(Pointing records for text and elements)
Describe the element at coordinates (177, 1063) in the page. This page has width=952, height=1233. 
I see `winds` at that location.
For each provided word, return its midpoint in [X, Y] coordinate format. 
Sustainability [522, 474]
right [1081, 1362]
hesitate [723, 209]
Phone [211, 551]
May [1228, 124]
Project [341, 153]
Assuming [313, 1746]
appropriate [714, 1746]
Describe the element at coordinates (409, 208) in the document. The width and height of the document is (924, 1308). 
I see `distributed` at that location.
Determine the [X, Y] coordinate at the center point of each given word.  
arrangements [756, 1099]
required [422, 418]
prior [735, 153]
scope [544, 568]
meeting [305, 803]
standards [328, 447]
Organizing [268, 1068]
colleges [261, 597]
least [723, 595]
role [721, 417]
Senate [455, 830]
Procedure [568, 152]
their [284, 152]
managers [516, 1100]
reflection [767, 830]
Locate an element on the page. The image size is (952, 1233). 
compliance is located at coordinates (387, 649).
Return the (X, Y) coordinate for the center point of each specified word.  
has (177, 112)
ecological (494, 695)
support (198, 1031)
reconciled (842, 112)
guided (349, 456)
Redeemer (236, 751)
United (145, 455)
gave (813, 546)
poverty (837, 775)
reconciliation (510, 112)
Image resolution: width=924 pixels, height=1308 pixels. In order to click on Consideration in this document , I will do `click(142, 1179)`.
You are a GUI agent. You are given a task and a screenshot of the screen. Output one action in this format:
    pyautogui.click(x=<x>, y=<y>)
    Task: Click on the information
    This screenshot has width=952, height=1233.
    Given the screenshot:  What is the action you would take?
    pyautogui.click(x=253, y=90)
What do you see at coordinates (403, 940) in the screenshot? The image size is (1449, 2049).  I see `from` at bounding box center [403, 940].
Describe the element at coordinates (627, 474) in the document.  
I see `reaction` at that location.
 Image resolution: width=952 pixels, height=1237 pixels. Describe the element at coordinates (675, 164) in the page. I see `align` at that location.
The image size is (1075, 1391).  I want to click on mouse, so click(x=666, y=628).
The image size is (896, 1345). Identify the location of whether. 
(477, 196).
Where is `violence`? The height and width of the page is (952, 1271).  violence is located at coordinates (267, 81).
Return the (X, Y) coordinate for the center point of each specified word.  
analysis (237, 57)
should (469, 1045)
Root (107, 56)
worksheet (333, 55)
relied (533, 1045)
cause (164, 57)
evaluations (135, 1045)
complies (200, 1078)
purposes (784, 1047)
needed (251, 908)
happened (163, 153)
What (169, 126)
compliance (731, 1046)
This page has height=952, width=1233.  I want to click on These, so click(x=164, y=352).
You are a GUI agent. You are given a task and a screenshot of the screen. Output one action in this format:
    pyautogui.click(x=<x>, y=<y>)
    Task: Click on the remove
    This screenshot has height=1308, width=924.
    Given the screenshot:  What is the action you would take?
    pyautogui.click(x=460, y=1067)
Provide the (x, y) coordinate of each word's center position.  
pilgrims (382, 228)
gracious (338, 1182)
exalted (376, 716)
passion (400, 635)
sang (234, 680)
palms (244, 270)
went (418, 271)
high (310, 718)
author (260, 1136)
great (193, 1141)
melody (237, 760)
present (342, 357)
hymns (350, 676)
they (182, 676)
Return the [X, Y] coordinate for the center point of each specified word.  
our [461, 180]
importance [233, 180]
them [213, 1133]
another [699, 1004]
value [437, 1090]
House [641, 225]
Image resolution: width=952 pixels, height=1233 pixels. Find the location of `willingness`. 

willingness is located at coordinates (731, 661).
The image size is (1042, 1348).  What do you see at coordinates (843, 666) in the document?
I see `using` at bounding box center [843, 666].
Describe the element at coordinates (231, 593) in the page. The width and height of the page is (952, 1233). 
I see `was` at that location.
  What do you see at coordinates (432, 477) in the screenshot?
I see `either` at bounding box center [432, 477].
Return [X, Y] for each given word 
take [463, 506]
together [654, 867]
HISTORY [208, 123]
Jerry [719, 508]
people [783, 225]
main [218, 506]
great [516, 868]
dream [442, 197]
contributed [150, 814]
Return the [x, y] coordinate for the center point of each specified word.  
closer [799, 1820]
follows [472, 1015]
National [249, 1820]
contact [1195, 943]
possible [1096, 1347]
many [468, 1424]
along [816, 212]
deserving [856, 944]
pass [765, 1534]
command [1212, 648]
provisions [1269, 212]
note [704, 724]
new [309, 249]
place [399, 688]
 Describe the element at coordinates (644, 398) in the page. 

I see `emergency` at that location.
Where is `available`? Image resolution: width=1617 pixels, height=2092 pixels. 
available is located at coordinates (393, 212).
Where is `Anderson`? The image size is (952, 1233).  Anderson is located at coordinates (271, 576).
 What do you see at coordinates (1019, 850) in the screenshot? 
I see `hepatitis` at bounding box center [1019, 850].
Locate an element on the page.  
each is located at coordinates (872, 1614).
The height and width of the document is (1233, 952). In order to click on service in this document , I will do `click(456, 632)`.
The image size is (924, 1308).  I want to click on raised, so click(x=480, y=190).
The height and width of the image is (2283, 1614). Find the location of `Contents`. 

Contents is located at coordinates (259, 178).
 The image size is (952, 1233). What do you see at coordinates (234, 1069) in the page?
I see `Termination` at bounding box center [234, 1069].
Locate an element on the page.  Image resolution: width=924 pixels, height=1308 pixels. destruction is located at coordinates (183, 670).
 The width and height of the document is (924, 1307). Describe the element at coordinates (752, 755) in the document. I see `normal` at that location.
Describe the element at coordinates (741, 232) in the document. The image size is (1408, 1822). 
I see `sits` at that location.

* [Instructions to follow] Retype the lines of the material exactly, beginning at the line that contains "standards [328, 447]" and stopping after the line that contains "has (177, 112)".

* [Solution for this exercise]
standards [328, 447]
Organizing [268, 1068]
colleges [261, 597]
least [723, 595]
role [721, 417]
Senate [455, 830]
Procedure [568, 152]
their [284, 152]
managers [516, 1100]
reflection [767, 830]
Locate an element on the page. The image size is (952, 1233). 
compliance is located at coordinates (387, 649).
Return the (X, Y) coordinate for the center point of each specified word.  
has (177, 112)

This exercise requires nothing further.